Update the stretch of rows from the start through the line containing "Action: (206, 112)" by replacing every "Given:" with "Goal:". Leave everything else unchanged.

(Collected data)

..........

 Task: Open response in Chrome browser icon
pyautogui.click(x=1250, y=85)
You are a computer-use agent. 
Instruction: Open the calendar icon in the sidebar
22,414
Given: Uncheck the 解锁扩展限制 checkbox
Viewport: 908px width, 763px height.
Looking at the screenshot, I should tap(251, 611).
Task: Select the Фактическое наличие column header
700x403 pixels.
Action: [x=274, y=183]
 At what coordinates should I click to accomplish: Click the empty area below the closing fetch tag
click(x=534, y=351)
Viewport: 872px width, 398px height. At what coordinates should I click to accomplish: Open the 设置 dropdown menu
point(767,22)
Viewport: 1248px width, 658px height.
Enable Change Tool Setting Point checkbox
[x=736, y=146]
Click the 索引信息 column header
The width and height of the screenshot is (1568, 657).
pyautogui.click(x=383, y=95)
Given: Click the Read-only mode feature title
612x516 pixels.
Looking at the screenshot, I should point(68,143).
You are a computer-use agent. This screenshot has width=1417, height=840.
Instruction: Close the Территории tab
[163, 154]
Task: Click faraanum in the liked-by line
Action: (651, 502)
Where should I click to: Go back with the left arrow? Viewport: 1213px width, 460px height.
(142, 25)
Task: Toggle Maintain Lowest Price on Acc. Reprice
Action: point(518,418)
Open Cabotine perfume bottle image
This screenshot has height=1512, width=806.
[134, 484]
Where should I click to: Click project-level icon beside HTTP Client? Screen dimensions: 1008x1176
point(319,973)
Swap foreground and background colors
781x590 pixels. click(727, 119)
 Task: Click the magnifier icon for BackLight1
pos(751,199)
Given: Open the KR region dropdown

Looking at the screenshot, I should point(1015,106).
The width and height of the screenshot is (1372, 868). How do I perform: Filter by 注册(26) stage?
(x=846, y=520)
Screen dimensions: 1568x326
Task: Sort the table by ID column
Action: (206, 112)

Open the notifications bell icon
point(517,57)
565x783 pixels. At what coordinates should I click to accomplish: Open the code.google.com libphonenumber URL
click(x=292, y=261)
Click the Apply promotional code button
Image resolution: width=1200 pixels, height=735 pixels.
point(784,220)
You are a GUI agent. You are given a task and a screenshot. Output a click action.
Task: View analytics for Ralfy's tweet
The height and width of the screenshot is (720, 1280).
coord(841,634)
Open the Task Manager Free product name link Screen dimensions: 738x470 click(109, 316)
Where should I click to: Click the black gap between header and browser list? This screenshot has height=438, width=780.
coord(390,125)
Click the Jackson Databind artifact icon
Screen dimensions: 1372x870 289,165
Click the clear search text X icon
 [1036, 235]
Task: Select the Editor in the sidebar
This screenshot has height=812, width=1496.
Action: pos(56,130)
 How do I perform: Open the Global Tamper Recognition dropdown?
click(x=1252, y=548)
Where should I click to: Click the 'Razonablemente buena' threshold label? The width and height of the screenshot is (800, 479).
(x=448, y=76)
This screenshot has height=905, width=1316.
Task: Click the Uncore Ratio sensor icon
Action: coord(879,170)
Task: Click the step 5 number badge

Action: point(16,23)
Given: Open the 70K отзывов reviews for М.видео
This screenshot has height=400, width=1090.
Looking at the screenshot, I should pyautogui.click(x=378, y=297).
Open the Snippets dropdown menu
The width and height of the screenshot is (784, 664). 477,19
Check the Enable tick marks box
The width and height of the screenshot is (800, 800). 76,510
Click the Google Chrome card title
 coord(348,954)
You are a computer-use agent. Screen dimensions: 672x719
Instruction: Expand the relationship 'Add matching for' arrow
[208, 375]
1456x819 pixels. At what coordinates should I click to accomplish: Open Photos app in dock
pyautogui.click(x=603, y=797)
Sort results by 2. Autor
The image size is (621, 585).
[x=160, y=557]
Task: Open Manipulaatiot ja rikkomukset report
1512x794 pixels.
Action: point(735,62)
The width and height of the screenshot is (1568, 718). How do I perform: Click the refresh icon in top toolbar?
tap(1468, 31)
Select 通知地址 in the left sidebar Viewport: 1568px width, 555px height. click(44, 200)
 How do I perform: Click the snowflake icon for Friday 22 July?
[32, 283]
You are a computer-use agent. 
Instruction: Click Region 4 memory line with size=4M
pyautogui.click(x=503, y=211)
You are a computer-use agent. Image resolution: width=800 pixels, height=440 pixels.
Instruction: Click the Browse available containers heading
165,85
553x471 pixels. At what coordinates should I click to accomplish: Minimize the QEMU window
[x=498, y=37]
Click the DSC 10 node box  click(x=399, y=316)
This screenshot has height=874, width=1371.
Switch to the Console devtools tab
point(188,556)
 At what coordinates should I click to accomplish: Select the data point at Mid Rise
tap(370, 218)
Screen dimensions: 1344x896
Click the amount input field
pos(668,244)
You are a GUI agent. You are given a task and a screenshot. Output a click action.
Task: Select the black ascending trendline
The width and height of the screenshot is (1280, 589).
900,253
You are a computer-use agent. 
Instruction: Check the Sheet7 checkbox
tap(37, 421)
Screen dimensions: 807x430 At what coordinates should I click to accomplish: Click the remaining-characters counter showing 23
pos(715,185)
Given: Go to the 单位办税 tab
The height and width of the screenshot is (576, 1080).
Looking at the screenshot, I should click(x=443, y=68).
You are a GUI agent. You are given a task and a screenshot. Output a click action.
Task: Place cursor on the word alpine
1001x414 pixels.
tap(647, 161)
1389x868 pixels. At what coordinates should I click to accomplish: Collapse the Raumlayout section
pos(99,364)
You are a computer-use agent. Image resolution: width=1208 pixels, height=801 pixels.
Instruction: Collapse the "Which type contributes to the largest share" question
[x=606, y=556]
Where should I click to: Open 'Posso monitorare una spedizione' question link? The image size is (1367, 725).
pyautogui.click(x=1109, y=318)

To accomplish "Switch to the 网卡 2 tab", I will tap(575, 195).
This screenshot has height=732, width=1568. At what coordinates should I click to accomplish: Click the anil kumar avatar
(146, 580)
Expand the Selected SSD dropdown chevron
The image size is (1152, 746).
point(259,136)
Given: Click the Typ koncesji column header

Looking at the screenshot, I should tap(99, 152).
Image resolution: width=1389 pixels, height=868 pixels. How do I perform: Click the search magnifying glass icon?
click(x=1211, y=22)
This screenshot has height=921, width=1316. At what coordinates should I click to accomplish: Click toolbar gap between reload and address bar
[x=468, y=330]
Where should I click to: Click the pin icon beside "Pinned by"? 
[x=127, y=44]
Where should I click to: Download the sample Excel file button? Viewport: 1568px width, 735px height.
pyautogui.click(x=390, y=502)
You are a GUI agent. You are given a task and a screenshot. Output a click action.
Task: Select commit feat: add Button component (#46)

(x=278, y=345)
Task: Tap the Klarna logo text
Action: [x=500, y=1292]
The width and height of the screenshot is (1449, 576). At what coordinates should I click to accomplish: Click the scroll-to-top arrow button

..........

* _RESULT OF THIS EXERCISE_:
 Task: Open response in Chrome browser icon
pyautogui.click(x=1250, y=85)
You are a computer-use agent. 
Instruction: Open the calendar icon in the sidebar
22,414
Goal: Uncheck the 解锁扩展限制 checkbox
Viewport: 908px width, 763px height.
Looking at the screenshot, I should tap(251, 611).
Task: Select the Фактическое наличие column header
700x403 pixels.
Action: [x=274, y=183]
 At what coordinates should I click to accomplish: Click the empty area below the closing fetch tag
click(x=534, y=351)
Viewport: 872px width, 398px height. At what coordinates should I click to accomplish: Open the 设置 dropdown menu
point(767,22)
Viewport: 1248px width, 658px height.
Enable Change Tool Setting Point checkbox
[x=736, y=146]
Click the 索引信息 column header
The width and height of the screenshot is (1568, 657).
pyautogui.click(x=383, y=95)
Goal: Click the Read-only mode feature title
612x516 pixels.
Looking at the screenshot, I should point(68,143).
You are a computer-use agent. This screenshot has width=1417, height=840.
Instruction: Close the Территории tab
[163, 154]
Task: Click faraanum in the liked-by line
Action: (651, 502)
Where should I click to: Go back with the left arrow? Viewport: 1213px width, 460px height.
(142, 25)
Task: Toggle Maintain Lowest Price on Acc. Reprice
Action: point(518,418)
Open Cabotine perfume bottle image
This screenshot has height=1512, width=806.
[134, 484]
Where should I click to: Click project-level icon beside HTTP Client? Screen dimensions: 1008x1176
point(319,973)
Swap foreground and background colors
781x590 pixels. click(727, 119)
 Task: Click the magnifier icon for BackLight1
pos(751,199)
Goal: Open the KR region dropdown

Looking at the screenshot, I should point(1015,106).
The width and height of the screenshot is (1372, 868). How do I perform: Filter by 注册(26) stage?
(x=846, y=520)
Screen dimensions: 1568x326
Task: Sort the table by ID column
Action: (206, 112)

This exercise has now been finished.